Pulling out from underneath would likely cause damage to the cable on
top. That said, damage close to crossover sites is very rare: For one,
damage to cables in deep water is actually a rare event - many systems
run for decades without a fault - and most cable systems have few if any
crossover points.
In this case, the Hawaiki cable was actually laid after the Fiji-Tonga
cable, so Hawaiki is on top, however the recent damage on the Fiji-Tonga
cable was a significant distance to the east of Hawaiki, so it wasn't
impacted. In fact, there are plans for a Hawaiki spur to Tonga's
northern island group of Vava'u (and microwave links from there to
Ha'apai and down to Tongatapu / 'Eua).
On 2/03/2022 6:12 am, Michael Richardson wrote:
> Looking at the diagram in the blog entry, I see how Australia/NZ<->Hawaii
> cable crosses the Tongatupu/Suava cable.

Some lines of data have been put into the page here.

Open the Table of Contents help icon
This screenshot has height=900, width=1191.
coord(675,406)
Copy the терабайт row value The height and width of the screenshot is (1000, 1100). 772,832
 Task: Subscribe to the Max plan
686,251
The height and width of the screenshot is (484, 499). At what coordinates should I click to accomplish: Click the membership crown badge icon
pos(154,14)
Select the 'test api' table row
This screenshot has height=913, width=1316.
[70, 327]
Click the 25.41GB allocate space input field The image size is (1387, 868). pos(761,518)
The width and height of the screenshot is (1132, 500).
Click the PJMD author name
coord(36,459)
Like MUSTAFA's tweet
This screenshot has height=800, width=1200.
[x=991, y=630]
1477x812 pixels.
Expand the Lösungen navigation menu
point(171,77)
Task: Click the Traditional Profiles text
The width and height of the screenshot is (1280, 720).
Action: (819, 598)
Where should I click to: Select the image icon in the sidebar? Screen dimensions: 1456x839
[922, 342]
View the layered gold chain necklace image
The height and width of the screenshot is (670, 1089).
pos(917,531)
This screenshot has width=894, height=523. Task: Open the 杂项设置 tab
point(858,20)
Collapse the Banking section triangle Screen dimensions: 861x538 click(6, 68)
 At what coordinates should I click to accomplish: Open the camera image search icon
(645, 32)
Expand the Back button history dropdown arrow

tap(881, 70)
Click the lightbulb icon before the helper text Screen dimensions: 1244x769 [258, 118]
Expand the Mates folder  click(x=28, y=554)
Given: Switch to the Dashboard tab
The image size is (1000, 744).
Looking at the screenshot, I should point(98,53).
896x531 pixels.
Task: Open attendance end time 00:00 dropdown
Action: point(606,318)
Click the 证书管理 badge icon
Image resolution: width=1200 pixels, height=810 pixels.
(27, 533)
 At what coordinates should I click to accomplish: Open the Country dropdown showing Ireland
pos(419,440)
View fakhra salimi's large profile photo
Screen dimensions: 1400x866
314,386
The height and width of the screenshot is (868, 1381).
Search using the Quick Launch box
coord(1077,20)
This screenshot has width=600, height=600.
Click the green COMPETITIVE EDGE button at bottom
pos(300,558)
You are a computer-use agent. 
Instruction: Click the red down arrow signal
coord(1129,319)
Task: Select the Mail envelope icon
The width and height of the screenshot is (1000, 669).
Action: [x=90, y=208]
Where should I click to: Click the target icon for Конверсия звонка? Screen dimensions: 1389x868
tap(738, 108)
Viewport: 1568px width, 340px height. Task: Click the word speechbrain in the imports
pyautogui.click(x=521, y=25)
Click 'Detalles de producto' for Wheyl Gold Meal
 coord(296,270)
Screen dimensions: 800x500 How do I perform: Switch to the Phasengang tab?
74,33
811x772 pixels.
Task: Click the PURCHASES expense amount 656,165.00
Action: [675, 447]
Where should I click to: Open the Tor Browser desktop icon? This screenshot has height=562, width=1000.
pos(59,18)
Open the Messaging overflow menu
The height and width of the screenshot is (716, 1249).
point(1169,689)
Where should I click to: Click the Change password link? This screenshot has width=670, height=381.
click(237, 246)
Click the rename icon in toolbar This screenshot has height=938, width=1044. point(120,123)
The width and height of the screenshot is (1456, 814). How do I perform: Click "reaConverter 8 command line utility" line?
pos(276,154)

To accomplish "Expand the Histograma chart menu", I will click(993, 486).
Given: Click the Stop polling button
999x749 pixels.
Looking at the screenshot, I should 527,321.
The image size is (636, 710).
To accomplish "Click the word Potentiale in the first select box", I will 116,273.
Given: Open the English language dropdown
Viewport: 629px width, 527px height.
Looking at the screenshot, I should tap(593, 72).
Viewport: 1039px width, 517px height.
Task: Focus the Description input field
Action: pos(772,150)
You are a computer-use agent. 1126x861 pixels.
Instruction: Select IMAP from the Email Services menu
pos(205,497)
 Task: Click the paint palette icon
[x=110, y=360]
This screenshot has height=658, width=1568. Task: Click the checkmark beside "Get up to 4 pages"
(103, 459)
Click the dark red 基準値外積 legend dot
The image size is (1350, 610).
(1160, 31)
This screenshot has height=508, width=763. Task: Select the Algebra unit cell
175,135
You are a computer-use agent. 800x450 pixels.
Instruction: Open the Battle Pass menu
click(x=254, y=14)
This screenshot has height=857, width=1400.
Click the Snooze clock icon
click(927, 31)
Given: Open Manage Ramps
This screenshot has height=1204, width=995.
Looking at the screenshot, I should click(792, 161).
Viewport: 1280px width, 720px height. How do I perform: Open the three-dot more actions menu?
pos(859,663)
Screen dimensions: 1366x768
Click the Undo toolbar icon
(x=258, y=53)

> How does cable repair work when there is another cable "on top"?
--
****************************************************************
Dr. Ulrich Speidel
School of Computer Science
Room 303S.594 (City Campus)
The University of Auckland
u.speidel@auckland.ac.nz
http://www.cs.auckland.ac.nz/~ulrich/
****************************************************************
prev parent reply other threads:[~2022-03-01 21:53 UTC|newest]
Thread overview: 3+ messages / expand[flat|nested] mbox.gz Atom feed top
2022-02-28 23:11 Ulrich Speidel
2022-03-01 17:12 ` Michael Richardson
2022-03-01 21:53 ` Ulrich Speidel [this message]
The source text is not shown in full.